To find the critical points, we set each factor equal to zero and solve for x. These points divide the number line into intervals where the sign of the polynomial might change.

For the first factor, set it to zero:

$$x+1 = 0$$

$$x = -1$$

For the second factor, set it to zero:

$$x^{2}+4 = 0$$

$$x^{2} = -4$$

Since there is no real number whose square is negative, this factor $$(x^2+4)$$ has no real roots. Moreover, for any real value of x, $$x^2$$ is always greater than or equal to 0, which means $$x^2+4$$ is always greater than or equal to 4, and thus always positive. Therefore, the only real critical point is $$x = -1$$.

**step3 Test Intervals on the Number Line**

The critical point $$x = -1$$ divides the number line into two intervals: $$(-\infty, -1)$$ and $$(-1, \infty)$$. We need to pick a test value from each interval and substitute it into the factored inequality $$(x+1)(x^{2}+4) > 0$$ to determine the sign of the polynomial in that interval.

For the interval $$(-\infty, -1)$$, let's choose $$x = -2$$.

$$(-2+1)((-2)^{2}+4) = (-1)(4+4) = (-1)(8) = -8$$

Since $$-8 < 0$$, the polynomial is negative in this interval.

For the interval $$(-1, \infty)$$, let's choose $$x = 0$$.

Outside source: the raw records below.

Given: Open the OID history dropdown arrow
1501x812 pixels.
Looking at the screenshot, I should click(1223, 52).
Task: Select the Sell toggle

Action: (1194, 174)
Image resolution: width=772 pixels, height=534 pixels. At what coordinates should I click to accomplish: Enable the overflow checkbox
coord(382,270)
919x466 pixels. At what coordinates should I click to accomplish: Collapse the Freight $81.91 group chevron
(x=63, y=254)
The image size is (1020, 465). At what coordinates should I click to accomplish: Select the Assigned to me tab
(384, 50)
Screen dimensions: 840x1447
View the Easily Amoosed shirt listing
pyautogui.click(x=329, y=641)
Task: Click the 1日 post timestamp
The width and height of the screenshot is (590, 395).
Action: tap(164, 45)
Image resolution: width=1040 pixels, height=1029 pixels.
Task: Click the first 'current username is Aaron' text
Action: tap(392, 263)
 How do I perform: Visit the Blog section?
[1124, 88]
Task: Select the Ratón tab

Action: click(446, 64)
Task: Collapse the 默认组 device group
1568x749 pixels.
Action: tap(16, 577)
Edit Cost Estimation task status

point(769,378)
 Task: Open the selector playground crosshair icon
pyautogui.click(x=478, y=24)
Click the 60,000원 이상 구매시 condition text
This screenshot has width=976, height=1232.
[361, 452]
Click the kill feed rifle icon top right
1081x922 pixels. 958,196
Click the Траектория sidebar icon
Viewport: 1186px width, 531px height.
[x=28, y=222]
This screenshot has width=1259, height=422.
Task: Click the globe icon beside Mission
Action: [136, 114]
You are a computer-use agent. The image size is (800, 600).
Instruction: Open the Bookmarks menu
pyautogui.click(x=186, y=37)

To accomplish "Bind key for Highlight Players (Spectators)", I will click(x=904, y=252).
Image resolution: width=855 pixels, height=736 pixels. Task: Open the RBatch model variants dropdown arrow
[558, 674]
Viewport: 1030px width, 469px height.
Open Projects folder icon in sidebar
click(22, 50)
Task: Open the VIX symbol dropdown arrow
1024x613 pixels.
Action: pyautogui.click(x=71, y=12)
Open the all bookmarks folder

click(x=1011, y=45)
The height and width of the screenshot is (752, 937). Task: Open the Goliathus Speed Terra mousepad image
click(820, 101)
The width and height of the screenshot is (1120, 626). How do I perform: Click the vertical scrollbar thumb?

$$(0+1)(0^{2}+4) = (1)(0+4) = (1)(4) = 4$$

Since $$4 > 0$$, the polynomial is positive in this interval.

**step4 Determine the Solution Set in Interval Notation**

We are looking for values of x where the polynomial $$x^{3}+x^{2}+4 x+4$$ is greater than 0. Based on our tests, the polynomial is positive when $$x$$ is in the interval $$(-1, \infty)$$. Since the inequality is strictly greater than ('>'), the critical point $$x = -1$$ is not included in the solution.

$$(-1, \infty)$$

**step5 Graph the Solution Set on a Real Number Line**

To graph the solution set, we draw a number line. We place an open circle at $$x = -1$$ to indicate that -1 is not included in the solution. Then, we shade the portion of the number line to the right of -1, extending towards positive infinity, to represent all values of x greater than -1.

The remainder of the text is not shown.